This is not a yet another Neural Network form scratch or something that would detail on Neural Network. This is more of a notes, that I would like to recollect from the Coursera times.

NNs are more of a brute force algorithm rather than a straight mathematics ones like SVM or PCA (Except PDs in Back propagation). Though again everything starts with \(y=mX+C\) instead NN model is a logistic model, we use \(y = Wx + b\), where \(W\) is weights vector and b bias and most importantly \(h(z)\) is a non-linear could be either sigmoid \(g(z) = \frac 1 {1+e^{-z}}\) or \(tanh(y)\).

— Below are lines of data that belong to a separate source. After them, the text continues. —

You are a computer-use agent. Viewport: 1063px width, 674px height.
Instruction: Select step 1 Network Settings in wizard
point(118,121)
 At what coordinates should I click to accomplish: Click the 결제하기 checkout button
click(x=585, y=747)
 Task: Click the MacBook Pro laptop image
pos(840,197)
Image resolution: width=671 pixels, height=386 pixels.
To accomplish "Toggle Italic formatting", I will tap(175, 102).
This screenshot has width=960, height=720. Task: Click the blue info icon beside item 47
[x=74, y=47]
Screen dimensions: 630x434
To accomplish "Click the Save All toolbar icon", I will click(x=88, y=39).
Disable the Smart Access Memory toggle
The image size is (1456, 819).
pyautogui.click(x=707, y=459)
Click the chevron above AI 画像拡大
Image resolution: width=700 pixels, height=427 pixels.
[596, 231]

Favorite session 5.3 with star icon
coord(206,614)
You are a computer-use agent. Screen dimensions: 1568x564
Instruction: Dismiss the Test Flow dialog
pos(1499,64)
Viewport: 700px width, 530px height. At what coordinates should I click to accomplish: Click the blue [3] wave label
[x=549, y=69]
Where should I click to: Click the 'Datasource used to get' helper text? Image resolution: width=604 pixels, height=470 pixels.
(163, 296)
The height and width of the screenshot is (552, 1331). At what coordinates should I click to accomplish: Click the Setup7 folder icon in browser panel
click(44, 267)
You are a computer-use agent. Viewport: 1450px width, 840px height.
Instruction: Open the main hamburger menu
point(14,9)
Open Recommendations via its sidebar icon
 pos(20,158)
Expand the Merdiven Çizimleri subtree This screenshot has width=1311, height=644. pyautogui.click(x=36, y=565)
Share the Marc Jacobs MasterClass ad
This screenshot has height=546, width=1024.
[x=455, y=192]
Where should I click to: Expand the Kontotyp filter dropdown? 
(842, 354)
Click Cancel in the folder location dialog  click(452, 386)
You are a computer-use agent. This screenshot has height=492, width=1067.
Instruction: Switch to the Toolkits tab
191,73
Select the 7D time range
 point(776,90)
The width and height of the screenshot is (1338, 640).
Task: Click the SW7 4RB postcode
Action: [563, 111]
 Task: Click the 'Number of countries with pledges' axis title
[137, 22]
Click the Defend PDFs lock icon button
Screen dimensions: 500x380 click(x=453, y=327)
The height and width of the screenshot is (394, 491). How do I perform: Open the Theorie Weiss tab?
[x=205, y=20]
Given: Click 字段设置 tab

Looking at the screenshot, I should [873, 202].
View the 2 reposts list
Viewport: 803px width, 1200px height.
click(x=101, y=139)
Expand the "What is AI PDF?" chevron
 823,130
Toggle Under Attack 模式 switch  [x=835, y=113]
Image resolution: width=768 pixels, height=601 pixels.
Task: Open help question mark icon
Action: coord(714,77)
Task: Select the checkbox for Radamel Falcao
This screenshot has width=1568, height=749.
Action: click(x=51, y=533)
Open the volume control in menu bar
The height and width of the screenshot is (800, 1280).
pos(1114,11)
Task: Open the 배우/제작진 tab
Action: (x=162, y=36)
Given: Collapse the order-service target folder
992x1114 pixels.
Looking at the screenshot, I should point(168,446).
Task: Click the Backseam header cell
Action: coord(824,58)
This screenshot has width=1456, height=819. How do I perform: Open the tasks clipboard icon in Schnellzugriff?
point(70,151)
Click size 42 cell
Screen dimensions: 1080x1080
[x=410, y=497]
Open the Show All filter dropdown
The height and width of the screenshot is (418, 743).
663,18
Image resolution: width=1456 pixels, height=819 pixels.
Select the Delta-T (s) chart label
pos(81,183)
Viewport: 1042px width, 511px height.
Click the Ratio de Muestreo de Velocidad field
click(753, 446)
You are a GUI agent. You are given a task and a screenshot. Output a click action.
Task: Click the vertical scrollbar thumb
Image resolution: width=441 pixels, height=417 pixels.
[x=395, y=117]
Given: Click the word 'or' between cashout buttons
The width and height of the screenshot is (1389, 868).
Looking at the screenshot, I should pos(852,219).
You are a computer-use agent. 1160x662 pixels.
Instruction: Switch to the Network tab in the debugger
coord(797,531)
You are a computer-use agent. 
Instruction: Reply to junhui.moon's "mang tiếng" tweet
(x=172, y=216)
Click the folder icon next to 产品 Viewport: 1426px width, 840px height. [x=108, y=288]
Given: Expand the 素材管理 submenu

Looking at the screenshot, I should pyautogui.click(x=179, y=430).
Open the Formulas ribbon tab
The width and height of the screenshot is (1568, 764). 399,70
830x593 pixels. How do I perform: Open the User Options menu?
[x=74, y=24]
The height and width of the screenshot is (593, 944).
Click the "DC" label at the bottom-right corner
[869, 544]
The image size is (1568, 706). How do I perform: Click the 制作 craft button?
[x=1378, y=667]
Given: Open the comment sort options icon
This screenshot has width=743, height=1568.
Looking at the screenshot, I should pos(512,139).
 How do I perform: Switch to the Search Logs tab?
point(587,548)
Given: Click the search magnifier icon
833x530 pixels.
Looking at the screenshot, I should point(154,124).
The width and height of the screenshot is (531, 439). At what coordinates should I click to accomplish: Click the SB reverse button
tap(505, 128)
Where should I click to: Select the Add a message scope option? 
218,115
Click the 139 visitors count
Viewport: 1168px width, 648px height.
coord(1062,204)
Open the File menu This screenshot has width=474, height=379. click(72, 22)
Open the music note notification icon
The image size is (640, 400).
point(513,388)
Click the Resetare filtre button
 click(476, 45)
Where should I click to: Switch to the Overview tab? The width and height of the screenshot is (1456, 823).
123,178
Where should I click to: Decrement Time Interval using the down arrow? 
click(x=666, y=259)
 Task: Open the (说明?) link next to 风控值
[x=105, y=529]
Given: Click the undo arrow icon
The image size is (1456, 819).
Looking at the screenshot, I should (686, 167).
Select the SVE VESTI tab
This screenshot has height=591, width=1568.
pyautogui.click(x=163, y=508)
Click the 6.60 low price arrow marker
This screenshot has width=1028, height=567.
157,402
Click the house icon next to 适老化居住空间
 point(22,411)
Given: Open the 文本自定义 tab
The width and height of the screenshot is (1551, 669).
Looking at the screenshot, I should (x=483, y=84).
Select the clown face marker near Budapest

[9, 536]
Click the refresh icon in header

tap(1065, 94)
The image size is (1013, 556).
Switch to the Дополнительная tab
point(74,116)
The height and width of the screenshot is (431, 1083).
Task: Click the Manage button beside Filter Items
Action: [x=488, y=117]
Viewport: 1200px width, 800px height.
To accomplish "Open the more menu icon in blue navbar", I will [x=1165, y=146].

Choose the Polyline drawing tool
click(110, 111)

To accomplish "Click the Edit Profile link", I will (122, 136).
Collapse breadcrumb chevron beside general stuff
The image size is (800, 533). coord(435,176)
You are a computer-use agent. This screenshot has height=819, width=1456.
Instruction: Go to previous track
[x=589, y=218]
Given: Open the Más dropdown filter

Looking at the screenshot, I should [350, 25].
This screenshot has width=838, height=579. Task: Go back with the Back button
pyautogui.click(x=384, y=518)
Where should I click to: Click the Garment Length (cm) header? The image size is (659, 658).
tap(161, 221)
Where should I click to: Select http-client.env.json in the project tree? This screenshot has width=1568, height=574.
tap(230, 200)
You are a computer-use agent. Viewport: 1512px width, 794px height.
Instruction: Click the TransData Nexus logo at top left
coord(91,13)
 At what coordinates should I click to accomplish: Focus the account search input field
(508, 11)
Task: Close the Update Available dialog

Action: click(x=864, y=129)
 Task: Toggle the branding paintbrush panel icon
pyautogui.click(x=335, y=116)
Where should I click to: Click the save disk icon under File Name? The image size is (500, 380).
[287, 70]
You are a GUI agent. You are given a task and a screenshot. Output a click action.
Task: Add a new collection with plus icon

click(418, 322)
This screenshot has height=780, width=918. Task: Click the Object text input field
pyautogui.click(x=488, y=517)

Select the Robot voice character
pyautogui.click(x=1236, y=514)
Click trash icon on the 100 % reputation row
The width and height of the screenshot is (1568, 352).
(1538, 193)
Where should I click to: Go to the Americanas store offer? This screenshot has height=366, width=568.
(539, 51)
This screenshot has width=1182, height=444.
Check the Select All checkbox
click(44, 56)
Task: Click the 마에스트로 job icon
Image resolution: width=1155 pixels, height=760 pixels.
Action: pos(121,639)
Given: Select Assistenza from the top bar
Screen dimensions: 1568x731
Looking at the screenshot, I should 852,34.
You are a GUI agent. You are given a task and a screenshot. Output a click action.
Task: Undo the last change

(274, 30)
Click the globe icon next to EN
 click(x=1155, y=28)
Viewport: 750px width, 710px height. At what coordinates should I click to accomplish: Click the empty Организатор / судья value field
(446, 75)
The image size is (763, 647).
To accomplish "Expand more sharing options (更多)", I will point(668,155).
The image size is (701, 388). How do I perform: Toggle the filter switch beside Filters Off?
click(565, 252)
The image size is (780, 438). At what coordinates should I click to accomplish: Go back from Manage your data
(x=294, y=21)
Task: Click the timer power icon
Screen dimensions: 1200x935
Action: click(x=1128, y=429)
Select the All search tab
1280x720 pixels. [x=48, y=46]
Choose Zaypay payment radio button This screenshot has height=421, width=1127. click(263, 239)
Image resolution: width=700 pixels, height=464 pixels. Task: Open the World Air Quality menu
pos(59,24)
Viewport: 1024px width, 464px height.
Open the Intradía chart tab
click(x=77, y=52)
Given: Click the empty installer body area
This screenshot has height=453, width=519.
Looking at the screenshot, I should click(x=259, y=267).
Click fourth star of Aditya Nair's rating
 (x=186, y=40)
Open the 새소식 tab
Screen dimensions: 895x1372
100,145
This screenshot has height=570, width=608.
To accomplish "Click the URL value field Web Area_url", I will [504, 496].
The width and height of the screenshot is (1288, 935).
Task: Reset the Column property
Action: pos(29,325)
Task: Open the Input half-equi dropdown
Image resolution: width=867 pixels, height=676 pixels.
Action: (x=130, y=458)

There is a nice joke, “When you torture the data long enough, it would start confessing to everything!”, that’s exactly we do in NNs. We pass the data through multiple layers, at each layer we calculate the sigmoid, also called activation \(a_j^l\) for each weight. But layer nodes should be same as number of labels (one in case of binary)

Getting to the logic,

**Model**

- Layer 1 is the input layer , where each feature is passed through each node, the number nodes is equal to number of features (plus 1 for bias)
- Hidden layer(s), no restriction on number of hidden layers or nodes
- Output layer, nodes equal to the number of labels. And one in case of binary classification
- The weights matrix is based on number of input and output nodes of each layer. Say if Layer 1 has input 3 and output 5, then the weight matrix would be 3×5. Here is the simple matrix for 10×3 (10 samples x 3 features). One hidden layer with 5 nodes and output is one node.
- Input [10,3], 5 nodes on layer 1 then w1[3, 5] and weights for layer 2 is w2 [5,1], so the matrix multiplication 10×3 by 3×5 will yield 10×5 multiplied by 5×1 out put is array of 10 predictions. Details below

**Activation Functions**

- Activation functions are Nonlinear functions, in a sense the out put is 0 to 1, or -1 to 1. Like Sigmoid, \(tanh\), etc.
- The choice is based on labels. if the labels are 0 and 1 then Sigmoid is better, while -1 to 1, \(tanh\) is the option.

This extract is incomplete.